The expected output is every entry, repeated exactly.

======

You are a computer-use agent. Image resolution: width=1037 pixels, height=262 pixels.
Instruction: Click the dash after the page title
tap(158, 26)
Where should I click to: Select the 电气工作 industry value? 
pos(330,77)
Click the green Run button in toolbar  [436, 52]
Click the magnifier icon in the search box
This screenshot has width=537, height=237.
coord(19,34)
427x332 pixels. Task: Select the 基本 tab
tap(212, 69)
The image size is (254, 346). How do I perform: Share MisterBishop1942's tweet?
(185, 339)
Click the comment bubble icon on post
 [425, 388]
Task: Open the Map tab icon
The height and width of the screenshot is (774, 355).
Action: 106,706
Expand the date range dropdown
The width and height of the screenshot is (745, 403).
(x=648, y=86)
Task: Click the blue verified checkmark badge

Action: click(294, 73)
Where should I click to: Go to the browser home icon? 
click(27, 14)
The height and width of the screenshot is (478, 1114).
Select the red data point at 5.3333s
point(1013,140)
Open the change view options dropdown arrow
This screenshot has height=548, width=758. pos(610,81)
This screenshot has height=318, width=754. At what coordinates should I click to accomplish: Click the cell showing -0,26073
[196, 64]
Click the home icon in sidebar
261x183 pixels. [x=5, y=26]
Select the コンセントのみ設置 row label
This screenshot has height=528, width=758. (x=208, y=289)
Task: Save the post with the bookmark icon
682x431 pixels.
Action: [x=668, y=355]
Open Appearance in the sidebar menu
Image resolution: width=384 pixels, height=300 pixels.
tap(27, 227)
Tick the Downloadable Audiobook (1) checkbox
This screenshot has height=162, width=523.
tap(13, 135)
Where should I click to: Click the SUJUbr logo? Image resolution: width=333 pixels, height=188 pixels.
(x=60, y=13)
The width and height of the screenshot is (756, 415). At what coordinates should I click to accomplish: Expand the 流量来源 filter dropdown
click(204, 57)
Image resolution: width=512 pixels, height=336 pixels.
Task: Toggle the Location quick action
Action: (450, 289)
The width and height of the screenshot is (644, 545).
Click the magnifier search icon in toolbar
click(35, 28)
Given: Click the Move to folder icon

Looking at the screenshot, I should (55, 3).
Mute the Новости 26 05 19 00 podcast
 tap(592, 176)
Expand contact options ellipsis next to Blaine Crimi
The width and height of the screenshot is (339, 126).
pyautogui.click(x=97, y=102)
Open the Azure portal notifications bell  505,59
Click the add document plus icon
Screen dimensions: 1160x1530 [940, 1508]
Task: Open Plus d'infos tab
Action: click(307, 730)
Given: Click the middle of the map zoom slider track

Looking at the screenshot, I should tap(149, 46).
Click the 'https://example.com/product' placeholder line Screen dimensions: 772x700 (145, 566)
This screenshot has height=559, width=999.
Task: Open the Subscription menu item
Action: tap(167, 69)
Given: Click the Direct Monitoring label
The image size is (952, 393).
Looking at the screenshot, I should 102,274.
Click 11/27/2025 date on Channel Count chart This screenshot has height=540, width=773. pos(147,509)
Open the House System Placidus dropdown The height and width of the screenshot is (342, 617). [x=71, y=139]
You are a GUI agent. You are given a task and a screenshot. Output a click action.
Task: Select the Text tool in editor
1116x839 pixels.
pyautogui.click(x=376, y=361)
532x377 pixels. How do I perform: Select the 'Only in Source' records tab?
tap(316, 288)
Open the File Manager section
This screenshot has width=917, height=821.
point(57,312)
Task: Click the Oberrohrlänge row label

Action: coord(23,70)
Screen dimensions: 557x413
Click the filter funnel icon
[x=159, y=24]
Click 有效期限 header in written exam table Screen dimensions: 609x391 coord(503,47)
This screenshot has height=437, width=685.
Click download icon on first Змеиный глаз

======

Answer to the exercise:
You are a computer-use agent. Image resolution: width=1037 pixels, height=262 pixels.
Instruction: Click the dash after the page title
tap(158, 26)
Where should I click to: Select the 电气工作 industry value? 
pos(330,77)
Click the green Run button in toolbar  [436, 52]
Click the magnifier icon in the search box
This screenshot has width=537, height=237.
coord(19,34)
427x332 pixels. Task: Select the 基本 tab
tap(212, 69)
The image size is (254, 346). How do I perform: Share MisterBishop1942's tweet?
(185, 339)
Click the comment bubble icon on post
 [425, 388]
Task: Open the Map tab icon
The height and width of the screenshot is (774, 355).
Action: 106,706
Expand the date range dropdown
The width and height of the screenshot is (745, 403).
(x=648, y=86)
Task: Click the blue verified checkmark badge

Action: click(294, 73)
Where should I click to: Go to the browser home icon? 
click(27, 14)
The height and width of the screenshot is (478, 1114).
Select the red data point at 5.3333s
point(1013,140)
Open the change view options dropdown arrow
This screenshot has height=548, width=758. pos(610,81)
This screenshot has height=318, width=754. At what coordinates should I click to accomplish: Click the cell showing -0,26073
[196, 64]
Click the home icon in sidebar
261x183 pixels. [x=5, y=26]
Select the コンセントのみ設置 row label
This screenshot has height=528, width=758. (x=208, y=289)
Task: Save the post with the bookmark icon
682x431 pixels.
Action: [x=668, y=355]
Open Appearance in the sidebar menu
Image resolution: width=384 pixels, height=300 pixels.
tap(27, 227)
Tick the Downloadable Audiobook (1) checkbox
This screenshot has height=162, width=523.
tap(13, 135)
Where should I click to: Click the SUJUbr logo? Image resolution: width=333 pixels, height=188 pixels.
(x=60, y=13)
The width and height of the screenshot is (756, 415). At what coordinates should I click to accomplish: Expand the 流量来源 filter dropdown
click(204, 57)
Image resolution: width=512 pixels, height=336 pixels.
Task: Toggle the Location quick action
Action: (450, 289)
The width and height of the screenshot is (644, 545).
Click the magnifier search icon in toolbar
click(35, 28)
Given: Click the Move to folder icon

Looking at the screenshot, I should (55, 3).
Mute the Новости 26 05 19 00 podcast
 tap(592, 176)
Expand contact options ellipsis next to Blaine Crimi
The width and height of the screenshot is (339, 126).
pyautogui.click(x=97, y=102)
Open the Azure portal notifications bell  505,59
Click the add document plus icon
Screen dimensions: 1160x1530 [940, 1508]
Task: Open Plus d'infos tab
Action: click(307, 730)
Given: Click the middle of the map zoom slider track

Looking at the screenshot, I should tap(149, 46).
Click the 'https://example.com/product' placeholder line Screen dimensions: 772x700 (145, 566)
This screenshot has height=559, width=999.
Task: Open the Subscription menu item
Action: tap(167, 69)
Given: Click the Direct Monitoring label
The image size is (952, 393).
Looking at the screenshot, I should 102,274.
Click 11/27/2025 date on Channel Count chart This screenshot has height=540, width=773. pos(147,509)
Open the House System Placidus dropdown The height and width of the screenshot is (342, 617). [x=71, y=139]
You are a GUI agent. You are given a task and a screenshot. Output a click action.
Task: Select the Text tool in editor
1116x839 pixels.
pyautogui.click(x=376, y=361)
532x377 pixels. How do I perform: Select the 'Only in Source' records tab?
tap(316, 288)
Open the File Manager section
This screenshot has width=917, height=821.
point(57,312)
Task: Click the Oberrohrlänge row label

Action: coord(23,70)
Screen dimensions: 557x413
Click the filter funnel icon
[x=159, y=24]
Click 有效期限 header in written exam table Screen dimensions: 609x391 coord(503,47)
This screenshot has height=437, width=685.
Click download icon on first Змеиный глаз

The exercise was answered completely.